> [Stated task A] In the entries, output the lines that begin at the line containing "Click the wizard progress bar line" and stop after the line containing "click(x=977, y=557)", reproducing each one unchanged.
··· Extract provided
Tuesday 14 October 2014

The Sun, the Moon and Eleanor Catton's Luminaries




Eleanor Catton became New Zealand’s darling when she won the Man Booker prize on this day October 15th, last year 2013.


The youngest-ever winner with the longest-ever book, her perceptive and thoughtful insights had us all running to read her book.

At the time, she swept to fame with other young luminaries - musician Lorde and golfing heroine Lydia Ko. 
These three women made Kiwis everywhere proud, as they hit the world with such positive headlines.
A Sleep-In in New York

 Then in February 2014, the news broke that Hollywood is stepping into Hokitika to make a TV mini-series of Catton’s book. Eleanor had insisted the production be filmed on New Zealand’s West Coast where her novel is set. Although all Hokitka’s historic buildings have gone, the beach, the river and the mountains remain and we do have an experienced film industry.
······
> [Stated task B] From the post about Eleanor Catton's Luminaries, return the passage that begins at the words "Eleanor Catton became" and stops after the words "experienced film industry.", copied verbatim.
··· Provided information
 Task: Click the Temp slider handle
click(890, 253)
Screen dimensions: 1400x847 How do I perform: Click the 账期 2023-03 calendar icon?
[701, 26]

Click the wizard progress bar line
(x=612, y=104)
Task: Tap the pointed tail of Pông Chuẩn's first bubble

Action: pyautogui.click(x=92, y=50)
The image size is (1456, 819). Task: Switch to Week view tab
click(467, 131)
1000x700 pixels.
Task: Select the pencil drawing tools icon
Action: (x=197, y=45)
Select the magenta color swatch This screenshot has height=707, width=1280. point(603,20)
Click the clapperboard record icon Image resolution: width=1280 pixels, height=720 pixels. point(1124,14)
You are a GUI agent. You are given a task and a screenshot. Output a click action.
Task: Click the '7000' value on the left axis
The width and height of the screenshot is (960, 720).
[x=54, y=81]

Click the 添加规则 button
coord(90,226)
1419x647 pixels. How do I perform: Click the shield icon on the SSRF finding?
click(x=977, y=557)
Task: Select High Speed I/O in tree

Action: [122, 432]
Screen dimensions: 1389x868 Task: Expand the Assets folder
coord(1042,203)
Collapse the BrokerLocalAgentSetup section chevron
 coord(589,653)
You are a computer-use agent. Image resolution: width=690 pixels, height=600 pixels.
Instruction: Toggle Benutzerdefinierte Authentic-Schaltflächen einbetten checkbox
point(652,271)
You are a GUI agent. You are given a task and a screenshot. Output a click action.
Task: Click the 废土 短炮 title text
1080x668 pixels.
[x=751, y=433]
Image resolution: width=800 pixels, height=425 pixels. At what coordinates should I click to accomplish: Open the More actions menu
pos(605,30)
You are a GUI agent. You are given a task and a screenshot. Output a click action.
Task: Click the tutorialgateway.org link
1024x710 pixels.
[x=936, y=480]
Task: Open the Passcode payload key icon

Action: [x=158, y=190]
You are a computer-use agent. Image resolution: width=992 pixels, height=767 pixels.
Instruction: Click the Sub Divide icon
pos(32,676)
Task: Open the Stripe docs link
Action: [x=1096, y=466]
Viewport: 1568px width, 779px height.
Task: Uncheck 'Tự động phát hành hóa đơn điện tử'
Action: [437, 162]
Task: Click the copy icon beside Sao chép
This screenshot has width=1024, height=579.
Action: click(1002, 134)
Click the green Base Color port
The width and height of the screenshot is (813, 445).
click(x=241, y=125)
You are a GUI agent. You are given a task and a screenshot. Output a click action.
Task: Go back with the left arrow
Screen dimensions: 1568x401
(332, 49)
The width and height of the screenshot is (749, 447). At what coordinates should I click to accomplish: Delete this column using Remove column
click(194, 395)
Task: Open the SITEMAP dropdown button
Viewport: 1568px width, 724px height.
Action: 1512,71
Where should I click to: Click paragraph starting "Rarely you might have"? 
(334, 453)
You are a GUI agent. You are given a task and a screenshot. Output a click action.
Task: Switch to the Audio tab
······
> [Task response A]
Click the wizard progress bar line
(x=612, y=104)
Task: Tap the pointed tail of Pông Chuẩn's first bubble

Action: pyautogui.click(x=92, y=50)
The image size is (1456, 819). Task: Switch to Week view tab
click(467, 131)
1000x700 pixels.
Task: Select the pencil drawing tools icon
Action: (x=197, y=45)
Select the magenta color swatch This screenshot has height=707, width=1280. point(603,20)
Click the clapperboard record icon Image resolution: width=1280 pixels, height=720 pixels. point(1124,14)
You are a GUI agent. You are given a task and a screenshot. Output a click action.
Task: Click the '7000' value on the left axis
The width and height of the screenshot is (960, 720).
[x=54, y=81]

Click the 添加规则 button
coord(90,226)
1419x647 pixels. How do I perform: Click the shield icon on the SSRF finding?
click(x=977, y=557)

> [Task response B]
Eleanor Catton became New Zealand’s darling when she won the Man Booker prize on this day October 15th, last year 2013.


The youngest-ever winner with the longest-ever book, her perceptive and thoughtful insights had us all running to read her book.

At the time, she swept to fame with other young luminaries - musician Lorde and golfing heroine Lydia Ko. 
These three women made Kiwis everywhere proud, as they hit the world with such positive headlines.
A Sleep-In in New York

 Then in February 2014, the news broke that Hollywood is stepping into Hokitika to make a TV mini-series of Catton’s book. Eleanor had insisted the production be filmed on New Zealand’s West Coast where her novel is set. Although all Hokitka’s historic buildings have gone, the beach, the river and the mountains remain and we do have an experienced film industry.